The plants cannot be confused with any other species in the genus on account of the lip being divergent from the column. This characteristic can be consistently used as a diagnostic feature with 100% reliability. For an extended discussion of additional differentiating features, please read the texts under the identification tab for both Barkeria melanocaulon and Barkeria fritz-halbingeriana, which are closely related species.
The bloom time in its natural habitat is from December to March, but when grown ex-situ in greenhouse collections the bloom time is extended by an additional two months on either side of that range (October-May).

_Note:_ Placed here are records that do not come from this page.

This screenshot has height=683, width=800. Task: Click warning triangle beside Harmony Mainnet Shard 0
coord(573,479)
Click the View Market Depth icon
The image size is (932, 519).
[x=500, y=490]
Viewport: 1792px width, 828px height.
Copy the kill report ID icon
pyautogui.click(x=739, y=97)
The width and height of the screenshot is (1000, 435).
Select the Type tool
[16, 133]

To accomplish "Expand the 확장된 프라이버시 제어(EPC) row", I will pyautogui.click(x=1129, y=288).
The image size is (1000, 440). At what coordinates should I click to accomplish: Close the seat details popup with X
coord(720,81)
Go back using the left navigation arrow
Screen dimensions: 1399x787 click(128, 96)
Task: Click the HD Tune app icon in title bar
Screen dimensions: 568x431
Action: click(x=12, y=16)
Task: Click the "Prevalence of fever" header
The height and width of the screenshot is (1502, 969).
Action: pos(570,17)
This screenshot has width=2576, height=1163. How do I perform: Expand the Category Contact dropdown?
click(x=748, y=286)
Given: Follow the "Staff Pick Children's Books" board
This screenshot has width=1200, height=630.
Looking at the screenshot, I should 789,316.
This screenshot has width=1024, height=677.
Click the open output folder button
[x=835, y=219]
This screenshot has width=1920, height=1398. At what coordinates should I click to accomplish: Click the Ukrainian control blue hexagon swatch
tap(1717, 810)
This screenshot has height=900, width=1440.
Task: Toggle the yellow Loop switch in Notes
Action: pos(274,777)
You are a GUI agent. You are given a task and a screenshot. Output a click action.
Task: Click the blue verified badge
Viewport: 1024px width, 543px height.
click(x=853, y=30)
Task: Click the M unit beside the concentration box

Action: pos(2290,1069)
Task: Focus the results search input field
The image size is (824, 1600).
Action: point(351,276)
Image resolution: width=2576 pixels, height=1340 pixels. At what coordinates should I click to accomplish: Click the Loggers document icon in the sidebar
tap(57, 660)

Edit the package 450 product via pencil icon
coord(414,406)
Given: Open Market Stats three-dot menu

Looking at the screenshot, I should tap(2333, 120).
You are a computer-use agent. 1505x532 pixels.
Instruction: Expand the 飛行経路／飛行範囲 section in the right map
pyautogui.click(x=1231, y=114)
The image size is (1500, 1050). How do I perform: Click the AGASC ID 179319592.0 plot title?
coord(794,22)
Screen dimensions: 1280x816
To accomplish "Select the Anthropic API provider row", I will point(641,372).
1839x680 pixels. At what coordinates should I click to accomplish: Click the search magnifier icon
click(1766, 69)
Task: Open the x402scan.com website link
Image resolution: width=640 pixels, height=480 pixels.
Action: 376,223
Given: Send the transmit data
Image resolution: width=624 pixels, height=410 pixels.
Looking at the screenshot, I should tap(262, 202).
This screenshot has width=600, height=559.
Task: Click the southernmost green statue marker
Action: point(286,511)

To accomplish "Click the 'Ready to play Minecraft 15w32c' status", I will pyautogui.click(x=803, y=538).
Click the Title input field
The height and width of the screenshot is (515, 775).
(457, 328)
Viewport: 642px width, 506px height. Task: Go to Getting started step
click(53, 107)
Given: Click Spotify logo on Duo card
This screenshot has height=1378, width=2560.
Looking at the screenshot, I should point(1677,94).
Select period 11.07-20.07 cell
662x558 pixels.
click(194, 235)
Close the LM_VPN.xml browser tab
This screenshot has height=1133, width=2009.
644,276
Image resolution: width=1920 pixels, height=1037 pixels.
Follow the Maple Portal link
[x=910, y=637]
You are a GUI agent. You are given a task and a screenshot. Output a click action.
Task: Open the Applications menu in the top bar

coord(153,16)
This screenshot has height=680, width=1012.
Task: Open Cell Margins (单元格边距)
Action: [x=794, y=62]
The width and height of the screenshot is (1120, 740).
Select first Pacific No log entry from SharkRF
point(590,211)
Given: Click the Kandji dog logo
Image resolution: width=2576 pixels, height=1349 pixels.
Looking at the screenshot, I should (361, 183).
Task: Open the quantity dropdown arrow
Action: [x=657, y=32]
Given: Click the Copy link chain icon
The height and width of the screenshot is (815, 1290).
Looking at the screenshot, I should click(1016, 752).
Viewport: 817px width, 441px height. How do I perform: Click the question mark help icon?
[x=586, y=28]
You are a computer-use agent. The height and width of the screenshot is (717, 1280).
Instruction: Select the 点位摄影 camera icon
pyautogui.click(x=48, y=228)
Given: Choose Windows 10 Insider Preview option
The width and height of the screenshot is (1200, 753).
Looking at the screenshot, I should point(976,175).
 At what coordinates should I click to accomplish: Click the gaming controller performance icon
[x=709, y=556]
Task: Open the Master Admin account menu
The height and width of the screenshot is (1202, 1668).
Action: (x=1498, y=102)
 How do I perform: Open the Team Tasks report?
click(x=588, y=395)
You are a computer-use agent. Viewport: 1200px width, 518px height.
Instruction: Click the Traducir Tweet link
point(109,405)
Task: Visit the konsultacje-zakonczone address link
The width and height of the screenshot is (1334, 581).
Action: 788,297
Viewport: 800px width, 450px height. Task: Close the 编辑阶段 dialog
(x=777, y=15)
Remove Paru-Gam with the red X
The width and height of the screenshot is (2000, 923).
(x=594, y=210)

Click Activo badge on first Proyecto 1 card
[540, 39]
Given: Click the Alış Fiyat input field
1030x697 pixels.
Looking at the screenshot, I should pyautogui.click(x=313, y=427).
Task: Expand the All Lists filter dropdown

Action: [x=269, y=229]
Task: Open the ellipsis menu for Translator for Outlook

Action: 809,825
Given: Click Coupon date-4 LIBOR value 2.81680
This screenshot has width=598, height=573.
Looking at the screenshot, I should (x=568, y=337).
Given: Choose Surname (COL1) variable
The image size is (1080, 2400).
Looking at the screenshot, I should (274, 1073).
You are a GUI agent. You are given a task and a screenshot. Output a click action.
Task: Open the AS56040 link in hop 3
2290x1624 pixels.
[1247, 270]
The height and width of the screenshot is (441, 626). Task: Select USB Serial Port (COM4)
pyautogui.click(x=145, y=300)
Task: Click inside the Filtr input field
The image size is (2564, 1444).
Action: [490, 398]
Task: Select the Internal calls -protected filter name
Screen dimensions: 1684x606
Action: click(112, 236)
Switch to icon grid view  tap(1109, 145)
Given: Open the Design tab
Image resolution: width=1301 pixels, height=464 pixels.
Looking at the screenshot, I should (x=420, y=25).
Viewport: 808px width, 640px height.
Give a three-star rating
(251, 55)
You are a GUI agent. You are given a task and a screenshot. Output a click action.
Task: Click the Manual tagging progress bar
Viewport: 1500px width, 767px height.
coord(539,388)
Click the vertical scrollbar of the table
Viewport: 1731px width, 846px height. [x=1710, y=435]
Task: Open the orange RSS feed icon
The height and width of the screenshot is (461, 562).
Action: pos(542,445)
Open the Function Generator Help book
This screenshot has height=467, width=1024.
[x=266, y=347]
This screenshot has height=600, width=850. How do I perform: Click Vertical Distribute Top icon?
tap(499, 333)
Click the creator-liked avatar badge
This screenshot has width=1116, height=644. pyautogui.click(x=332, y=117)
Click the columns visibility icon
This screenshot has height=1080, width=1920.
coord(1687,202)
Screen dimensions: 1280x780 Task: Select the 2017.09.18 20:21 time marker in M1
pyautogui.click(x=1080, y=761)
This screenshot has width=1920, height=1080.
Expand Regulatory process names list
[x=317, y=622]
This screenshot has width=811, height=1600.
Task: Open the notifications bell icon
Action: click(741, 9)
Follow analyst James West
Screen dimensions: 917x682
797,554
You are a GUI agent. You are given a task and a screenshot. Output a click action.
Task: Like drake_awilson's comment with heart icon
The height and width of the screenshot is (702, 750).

This species is officially categorized as being “subject to special protection” according to the NOM-059-SEMARNAT-2010, a legislative memorandum created by the Mexican government with input from specialist researchers which establishes risk categories for native plants and animals. The Mexican government thinks that this species of Barkeria is at risk of becoming endangered in the near future because recent habitat loss caused them to question the long-term viability of its populations. But if there are less than 300 censused individuals then shouldn’t the designation already be changed to endangered or near extinct? One positive is that the plant is one of the easiest species in the genus to grow from seed and it is relatively straightforward to cultivate ex-situ.
Unfortunately, Barkeria whartoniana’s most prominent and renowned characteristic, its divergent lip, is regressive when the species is crossed with other Barkeria species. Thus, all of the progeny with this species in the background will exhibit lips that are appressed to the column. But the species is still used in many hybrids on account of its attractive flowers whose sepals are upright. This has the effect of showcasing the spotting on the back of the column and the purple lines that almost always appear on the lip. Additionally, the species is relatively care-free and easy to grow, a characteristic that is heritable in the crosses.